• **WORK INSTRUCTIONS**
Return exactly the span of lines in the following data that opens with the line containing "Enable Continue selling when out of stock" and closes with the line containing "Task: Click the help question mark icon". Include nothing else.

*** SUPPLIED RECORDS ***

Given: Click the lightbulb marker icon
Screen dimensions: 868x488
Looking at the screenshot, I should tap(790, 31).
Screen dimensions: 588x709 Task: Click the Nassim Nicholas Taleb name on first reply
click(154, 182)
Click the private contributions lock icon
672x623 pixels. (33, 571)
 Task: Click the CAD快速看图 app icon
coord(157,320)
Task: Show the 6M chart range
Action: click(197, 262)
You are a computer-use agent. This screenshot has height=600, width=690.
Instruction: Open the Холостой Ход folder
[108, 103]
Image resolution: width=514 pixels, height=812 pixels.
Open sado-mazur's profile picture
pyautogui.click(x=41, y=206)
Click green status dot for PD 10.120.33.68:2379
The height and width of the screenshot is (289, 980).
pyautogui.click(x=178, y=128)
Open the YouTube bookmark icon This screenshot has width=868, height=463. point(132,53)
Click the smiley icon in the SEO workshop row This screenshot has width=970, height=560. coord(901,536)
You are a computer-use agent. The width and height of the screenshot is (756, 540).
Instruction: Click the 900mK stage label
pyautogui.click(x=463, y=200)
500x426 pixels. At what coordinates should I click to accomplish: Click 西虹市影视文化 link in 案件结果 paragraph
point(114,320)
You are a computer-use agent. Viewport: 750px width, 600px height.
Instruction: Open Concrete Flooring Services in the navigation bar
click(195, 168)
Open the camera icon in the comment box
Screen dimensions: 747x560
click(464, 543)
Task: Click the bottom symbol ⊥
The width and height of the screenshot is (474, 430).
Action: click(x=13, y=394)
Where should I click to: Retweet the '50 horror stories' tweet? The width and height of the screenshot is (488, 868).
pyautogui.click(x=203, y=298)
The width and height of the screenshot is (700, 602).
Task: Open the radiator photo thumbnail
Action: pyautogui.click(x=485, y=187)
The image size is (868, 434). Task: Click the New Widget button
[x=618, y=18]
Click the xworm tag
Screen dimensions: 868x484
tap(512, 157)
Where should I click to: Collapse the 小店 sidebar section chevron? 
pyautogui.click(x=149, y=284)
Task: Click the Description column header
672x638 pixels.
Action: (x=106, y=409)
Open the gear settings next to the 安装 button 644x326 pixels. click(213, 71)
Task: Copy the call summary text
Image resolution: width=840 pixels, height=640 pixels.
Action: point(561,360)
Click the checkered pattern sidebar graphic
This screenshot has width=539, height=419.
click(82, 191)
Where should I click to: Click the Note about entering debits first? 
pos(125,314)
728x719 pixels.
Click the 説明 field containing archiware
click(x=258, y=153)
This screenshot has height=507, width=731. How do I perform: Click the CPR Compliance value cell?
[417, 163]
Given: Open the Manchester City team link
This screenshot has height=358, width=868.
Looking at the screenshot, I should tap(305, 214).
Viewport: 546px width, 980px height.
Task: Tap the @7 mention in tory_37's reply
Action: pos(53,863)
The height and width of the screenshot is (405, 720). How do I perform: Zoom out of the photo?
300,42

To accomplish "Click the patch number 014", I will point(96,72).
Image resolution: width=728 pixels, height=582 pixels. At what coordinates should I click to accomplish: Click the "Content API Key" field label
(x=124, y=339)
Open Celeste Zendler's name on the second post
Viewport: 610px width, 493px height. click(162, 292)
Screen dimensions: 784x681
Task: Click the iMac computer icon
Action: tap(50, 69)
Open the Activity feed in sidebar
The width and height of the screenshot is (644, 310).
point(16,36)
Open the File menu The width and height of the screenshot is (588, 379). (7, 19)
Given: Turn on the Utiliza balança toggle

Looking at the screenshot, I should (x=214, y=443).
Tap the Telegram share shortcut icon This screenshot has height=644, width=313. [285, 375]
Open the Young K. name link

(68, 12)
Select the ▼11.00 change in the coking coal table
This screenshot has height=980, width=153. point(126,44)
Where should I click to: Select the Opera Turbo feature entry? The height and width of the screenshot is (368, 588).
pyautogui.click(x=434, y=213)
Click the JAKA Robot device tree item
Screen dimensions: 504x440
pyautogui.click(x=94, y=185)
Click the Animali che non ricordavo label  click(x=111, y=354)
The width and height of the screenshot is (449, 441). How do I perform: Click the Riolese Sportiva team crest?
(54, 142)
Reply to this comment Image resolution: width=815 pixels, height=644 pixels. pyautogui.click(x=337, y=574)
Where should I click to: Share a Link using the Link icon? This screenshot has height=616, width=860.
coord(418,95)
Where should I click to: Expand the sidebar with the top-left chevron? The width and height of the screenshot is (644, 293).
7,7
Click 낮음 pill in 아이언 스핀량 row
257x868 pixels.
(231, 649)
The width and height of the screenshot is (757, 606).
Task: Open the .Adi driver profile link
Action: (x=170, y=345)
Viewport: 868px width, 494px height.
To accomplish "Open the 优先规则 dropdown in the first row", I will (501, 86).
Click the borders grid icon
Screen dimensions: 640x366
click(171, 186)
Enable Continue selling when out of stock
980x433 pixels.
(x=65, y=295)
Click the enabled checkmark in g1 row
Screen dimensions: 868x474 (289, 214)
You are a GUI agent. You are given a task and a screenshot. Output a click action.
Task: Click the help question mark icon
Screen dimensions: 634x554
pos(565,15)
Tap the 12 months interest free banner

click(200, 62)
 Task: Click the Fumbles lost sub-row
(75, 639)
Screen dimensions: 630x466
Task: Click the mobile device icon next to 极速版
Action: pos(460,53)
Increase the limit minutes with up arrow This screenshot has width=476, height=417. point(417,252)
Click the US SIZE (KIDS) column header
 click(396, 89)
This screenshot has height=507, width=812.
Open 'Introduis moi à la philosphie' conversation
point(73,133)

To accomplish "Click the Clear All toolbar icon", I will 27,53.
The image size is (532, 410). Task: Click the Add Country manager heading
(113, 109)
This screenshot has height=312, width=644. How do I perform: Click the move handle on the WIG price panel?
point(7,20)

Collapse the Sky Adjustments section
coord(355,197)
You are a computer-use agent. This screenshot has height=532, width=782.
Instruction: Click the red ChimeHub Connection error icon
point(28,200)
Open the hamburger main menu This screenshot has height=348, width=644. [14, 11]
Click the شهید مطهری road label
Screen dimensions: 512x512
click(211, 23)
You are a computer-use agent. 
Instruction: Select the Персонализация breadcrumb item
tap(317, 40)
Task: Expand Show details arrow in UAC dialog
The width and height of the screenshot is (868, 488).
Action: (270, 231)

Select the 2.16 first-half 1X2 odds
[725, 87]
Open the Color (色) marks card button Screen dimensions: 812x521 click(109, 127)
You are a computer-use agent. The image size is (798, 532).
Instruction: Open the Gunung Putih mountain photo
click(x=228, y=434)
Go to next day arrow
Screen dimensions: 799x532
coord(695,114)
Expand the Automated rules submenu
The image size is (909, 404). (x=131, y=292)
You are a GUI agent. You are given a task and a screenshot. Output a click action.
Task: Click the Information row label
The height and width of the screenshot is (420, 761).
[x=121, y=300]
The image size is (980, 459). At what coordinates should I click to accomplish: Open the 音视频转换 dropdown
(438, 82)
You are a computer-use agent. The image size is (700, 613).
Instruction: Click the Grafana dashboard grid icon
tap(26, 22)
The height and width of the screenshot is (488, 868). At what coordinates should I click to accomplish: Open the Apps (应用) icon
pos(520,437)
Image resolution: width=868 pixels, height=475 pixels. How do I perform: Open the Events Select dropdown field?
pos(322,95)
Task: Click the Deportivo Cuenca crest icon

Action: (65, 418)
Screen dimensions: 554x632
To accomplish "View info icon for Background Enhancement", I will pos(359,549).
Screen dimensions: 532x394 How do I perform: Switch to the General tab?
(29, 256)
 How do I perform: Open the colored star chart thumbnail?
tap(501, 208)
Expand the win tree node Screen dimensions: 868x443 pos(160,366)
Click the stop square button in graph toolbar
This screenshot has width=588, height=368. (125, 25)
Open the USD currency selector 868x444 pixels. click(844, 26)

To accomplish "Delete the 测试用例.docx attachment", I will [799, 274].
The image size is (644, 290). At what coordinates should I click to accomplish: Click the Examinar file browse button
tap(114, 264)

*** End of SUPPLIED RECORDS ***

• **OUTPUT OF THE EXERCISE**
Enable Continue selling when out of stock
980x433 pixels.
(x=65, y=295)
Click the enabled checkmark in g1 row
Screen dimensions: 868x474 (289, 214)
You are a GUI agent. You are given a task and a screenshot. Output a click action.
Task: Click the help question mark icon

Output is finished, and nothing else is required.